------ The records ------
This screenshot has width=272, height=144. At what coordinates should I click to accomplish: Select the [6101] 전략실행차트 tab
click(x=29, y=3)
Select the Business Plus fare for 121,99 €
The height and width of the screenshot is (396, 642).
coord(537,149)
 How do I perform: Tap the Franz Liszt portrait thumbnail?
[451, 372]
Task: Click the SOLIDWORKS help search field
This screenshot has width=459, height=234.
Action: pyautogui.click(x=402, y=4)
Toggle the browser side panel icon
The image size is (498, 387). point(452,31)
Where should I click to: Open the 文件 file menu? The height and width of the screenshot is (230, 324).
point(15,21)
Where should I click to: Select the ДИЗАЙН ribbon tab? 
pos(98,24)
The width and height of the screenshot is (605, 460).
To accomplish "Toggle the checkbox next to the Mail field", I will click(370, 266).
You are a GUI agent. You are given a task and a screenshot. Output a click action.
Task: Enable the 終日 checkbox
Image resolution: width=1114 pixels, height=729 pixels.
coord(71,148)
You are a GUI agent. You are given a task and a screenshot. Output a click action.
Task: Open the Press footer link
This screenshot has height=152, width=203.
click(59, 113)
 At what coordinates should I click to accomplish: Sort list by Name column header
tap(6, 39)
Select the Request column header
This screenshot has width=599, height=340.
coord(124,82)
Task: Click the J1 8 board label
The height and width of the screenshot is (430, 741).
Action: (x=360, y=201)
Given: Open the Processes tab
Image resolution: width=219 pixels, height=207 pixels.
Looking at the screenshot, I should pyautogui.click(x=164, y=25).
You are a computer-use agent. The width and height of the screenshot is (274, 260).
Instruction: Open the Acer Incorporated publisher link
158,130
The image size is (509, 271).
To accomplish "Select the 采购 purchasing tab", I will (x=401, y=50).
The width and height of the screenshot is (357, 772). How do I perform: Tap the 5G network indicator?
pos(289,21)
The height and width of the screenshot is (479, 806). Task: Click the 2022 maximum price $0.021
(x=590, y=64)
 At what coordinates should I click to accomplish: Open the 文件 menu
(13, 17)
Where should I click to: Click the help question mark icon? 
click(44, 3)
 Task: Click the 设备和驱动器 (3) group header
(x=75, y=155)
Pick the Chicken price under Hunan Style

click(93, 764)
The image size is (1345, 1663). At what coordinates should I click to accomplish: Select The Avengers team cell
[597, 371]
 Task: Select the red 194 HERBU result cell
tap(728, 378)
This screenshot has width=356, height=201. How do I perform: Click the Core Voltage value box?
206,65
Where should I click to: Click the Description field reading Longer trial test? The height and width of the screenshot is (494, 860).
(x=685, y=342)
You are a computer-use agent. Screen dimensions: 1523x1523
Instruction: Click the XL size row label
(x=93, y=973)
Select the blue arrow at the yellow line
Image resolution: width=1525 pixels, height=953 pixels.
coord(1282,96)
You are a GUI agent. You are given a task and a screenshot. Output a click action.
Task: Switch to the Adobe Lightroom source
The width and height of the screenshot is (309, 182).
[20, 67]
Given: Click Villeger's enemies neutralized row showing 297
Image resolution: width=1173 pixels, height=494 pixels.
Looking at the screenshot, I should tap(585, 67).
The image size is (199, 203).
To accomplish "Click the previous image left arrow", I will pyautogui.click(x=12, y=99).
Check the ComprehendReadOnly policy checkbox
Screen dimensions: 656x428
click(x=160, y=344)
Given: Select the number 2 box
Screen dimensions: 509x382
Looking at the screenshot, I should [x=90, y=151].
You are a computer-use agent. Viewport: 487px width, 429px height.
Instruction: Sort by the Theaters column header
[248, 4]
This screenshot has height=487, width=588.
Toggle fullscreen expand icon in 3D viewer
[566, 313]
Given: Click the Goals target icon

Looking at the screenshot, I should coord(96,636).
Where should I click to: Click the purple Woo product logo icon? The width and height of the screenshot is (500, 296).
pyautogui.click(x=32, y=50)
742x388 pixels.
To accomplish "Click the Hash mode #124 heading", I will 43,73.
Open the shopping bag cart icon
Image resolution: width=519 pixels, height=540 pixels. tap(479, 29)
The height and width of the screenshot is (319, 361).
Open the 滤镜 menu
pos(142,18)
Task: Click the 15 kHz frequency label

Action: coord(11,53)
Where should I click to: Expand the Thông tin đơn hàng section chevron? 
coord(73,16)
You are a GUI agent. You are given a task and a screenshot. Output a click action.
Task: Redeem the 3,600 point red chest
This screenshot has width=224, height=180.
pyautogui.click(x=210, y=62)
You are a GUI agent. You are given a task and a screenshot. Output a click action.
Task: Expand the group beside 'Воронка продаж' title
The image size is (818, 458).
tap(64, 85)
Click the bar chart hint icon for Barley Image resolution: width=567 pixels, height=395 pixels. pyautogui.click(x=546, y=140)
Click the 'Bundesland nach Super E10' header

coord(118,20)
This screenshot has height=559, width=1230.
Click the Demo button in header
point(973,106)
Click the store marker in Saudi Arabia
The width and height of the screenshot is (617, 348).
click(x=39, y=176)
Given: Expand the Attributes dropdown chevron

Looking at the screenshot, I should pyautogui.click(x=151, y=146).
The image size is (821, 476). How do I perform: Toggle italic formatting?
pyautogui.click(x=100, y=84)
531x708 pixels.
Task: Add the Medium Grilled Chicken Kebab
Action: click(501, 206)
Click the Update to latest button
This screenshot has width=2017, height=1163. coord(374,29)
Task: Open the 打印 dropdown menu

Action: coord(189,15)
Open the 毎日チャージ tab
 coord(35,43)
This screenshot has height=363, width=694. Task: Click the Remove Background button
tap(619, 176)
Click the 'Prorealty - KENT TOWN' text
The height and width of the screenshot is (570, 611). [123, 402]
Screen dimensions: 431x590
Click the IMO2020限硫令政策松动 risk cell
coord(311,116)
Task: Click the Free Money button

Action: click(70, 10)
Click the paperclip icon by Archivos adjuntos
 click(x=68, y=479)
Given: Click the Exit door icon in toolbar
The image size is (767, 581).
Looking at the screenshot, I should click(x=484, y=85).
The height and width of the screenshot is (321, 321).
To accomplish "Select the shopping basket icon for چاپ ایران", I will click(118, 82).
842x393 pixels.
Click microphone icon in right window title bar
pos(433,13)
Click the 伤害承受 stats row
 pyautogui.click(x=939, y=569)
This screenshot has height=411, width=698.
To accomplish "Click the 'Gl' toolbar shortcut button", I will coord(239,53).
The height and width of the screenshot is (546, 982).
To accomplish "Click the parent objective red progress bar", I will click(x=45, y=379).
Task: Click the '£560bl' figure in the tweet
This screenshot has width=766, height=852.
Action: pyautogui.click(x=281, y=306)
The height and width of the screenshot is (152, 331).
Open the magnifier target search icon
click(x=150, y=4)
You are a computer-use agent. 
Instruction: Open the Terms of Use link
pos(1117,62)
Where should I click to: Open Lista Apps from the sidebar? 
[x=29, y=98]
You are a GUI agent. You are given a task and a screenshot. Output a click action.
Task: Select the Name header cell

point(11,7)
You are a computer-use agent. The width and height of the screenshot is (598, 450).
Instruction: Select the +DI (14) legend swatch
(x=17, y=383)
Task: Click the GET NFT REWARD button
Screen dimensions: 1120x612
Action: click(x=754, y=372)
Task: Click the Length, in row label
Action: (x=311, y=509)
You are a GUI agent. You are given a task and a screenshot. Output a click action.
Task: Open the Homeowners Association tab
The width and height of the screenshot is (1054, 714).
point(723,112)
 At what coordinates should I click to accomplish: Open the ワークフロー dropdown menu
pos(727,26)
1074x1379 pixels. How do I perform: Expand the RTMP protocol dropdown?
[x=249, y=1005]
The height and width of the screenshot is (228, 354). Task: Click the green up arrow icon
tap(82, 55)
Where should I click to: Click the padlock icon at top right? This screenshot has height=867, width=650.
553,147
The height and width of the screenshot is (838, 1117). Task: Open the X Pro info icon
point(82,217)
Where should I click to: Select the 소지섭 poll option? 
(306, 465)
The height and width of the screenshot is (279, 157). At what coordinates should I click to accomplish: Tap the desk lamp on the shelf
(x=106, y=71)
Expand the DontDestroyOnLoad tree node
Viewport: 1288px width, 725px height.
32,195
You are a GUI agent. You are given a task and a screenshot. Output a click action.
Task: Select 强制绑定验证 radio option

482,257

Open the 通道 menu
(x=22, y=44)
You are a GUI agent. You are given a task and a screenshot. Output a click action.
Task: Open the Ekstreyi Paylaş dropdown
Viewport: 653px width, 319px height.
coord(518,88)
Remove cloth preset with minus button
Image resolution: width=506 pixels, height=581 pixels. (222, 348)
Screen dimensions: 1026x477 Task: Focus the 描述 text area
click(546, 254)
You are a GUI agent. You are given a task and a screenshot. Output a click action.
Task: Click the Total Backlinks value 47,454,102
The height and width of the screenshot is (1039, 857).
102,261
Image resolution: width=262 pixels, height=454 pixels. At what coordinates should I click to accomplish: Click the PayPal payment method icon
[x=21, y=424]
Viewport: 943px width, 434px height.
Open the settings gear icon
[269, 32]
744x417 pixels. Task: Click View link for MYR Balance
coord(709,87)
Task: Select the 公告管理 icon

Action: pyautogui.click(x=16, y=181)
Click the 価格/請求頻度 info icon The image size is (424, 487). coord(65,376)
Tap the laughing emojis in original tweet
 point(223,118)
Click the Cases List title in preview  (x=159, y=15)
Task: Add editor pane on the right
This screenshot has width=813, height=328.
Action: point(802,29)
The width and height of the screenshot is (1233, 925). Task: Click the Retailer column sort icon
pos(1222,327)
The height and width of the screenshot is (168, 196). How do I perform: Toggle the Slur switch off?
------
Your objective
Go through the material and say how many lines include "toolbar". The number alone will do.

Response below
2